Autoantibodies (ANA, ANCA, and LKM) and neoplastic markers resulted negative. Sputum microscopy and culture resulted negative for tuberculosis. Blood cultures were also negative. A chest and abdomen computed tomography scan revealed in both lungs multiple nodules with ground glass areas, the bigger one of 3 cm diameter (Figure 1); the spleen was enlarged, with small areas of reduced density. The radiological findings led to the suspicion of mycotic infection. Therefore, a serum sample was sent to “S. Carlo Borromeo Hospital” in Milan, to test the presence of antibodies against Hystoplasma capsulatum and Coccidioides immitis using the double diffusion test according with the Oudin and Outcherlony technique.
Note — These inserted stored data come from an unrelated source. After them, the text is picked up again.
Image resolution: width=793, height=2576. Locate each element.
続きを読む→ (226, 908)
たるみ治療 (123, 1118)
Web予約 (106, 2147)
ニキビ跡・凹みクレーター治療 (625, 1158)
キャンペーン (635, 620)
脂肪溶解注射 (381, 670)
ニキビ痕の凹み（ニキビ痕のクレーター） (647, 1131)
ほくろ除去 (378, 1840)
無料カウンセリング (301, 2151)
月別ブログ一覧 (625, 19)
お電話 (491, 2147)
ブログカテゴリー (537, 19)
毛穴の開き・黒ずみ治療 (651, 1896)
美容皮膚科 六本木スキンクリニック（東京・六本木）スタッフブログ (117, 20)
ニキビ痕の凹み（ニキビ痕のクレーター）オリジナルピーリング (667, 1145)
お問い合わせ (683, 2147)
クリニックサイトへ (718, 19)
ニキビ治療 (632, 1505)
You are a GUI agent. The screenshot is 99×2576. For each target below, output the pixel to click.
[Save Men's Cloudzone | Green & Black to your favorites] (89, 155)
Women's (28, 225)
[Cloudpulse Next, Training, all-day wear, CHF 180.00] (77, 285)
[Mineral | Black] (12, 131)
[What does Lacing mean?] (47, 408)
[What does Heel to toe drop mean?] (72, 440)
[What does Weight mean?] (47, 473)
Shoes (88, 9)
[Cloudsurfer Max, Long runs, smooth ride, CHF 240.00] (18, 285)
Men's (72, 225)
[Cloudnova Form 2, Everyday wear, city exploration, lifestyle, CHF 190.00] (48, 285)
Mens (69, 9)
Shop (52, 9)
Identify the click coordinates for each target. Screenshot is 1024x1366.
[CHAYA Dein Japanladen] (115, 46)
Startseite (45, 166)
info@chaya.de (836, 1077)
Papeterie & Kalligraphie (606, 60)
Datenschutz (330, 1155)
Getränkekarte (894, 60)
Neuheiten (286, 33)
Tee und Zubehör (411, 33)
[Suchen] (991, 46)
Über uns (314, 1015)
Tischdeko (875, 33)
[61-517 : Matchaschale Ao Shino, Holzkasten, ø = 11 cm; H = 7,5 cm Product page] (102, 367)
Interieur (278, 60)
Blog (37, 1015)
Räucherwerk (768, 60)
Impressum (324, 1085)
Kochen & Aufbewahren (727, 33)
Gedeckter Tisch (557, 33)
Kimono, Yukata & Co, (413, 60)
On
January 11, after performing a bronchoscopy with BAL, spherules VX-765 purchase with endoconidia were observed at the high throughput screening assay Gram staining (Figure 2A), and itraconazole was immediately started (200 mg bid). In the following days the therapy gradually led to full recovery. In the meantime anti-coccidioidin but not anti-H capsulatum antibodies were detected in serum, and the fungus was isolated from BAL. Expanding, felty, whitish to grayish colonies yielded at room temperature (Figure 2B). At microscopy,
fertile hyphae arose at right angles, and hyaline, one-celled, cylindrical arthroconidia were seen. The isolate was identified as C immitis, presenting all its typical characteristics. On January 18, the patient was discharged under treatment with itraconazole, that was stopped after 6 months. No other therapies were prescribed. The patient showed complete clinical recovery, radiological findings resulted negative, and eosinophilia gradually disappeared. Coccidioidomycosis is caused by C immitis, a dimorphic fungus living as mould in mycelial form in the soil of desert areas of the Western hemisphere, mainly the United States (California, Calpain Arizona, and Texas), Northern Mexico, some Central and South American countries.1 The
Coccidiodes lifecycle consists of a mycelial and a spherule phase. The mycelial phase is a mould in the soil growing in hyphae, that develop into arthroconidia. The latter, becoming airborne when disturbed by wind (dust storms and earthquakes) or soil excavation, remain viable for long periods of time. When inhaled, arthroconidia convert in the lung into spherules filled with endospores. Once released, each endospore can start the development of a new spherule and extend the infection. Coccidioidomycosis is not transmitted from person to person. Risk of infection is highest in dry summer. The incidence of the infection has dramatically increased in the last 10 years.2 Approximately 60% of infected persons are asymptomatic. Otherwise, the primary infection may present with fever, weight loss, sweating, cough, and chest pain. Other symptoms may include arthalgias and cutaneous manifestations, such as erythema nodosum and erythema multiforme.1 Laboratory findings may include marked hypereosinophilia.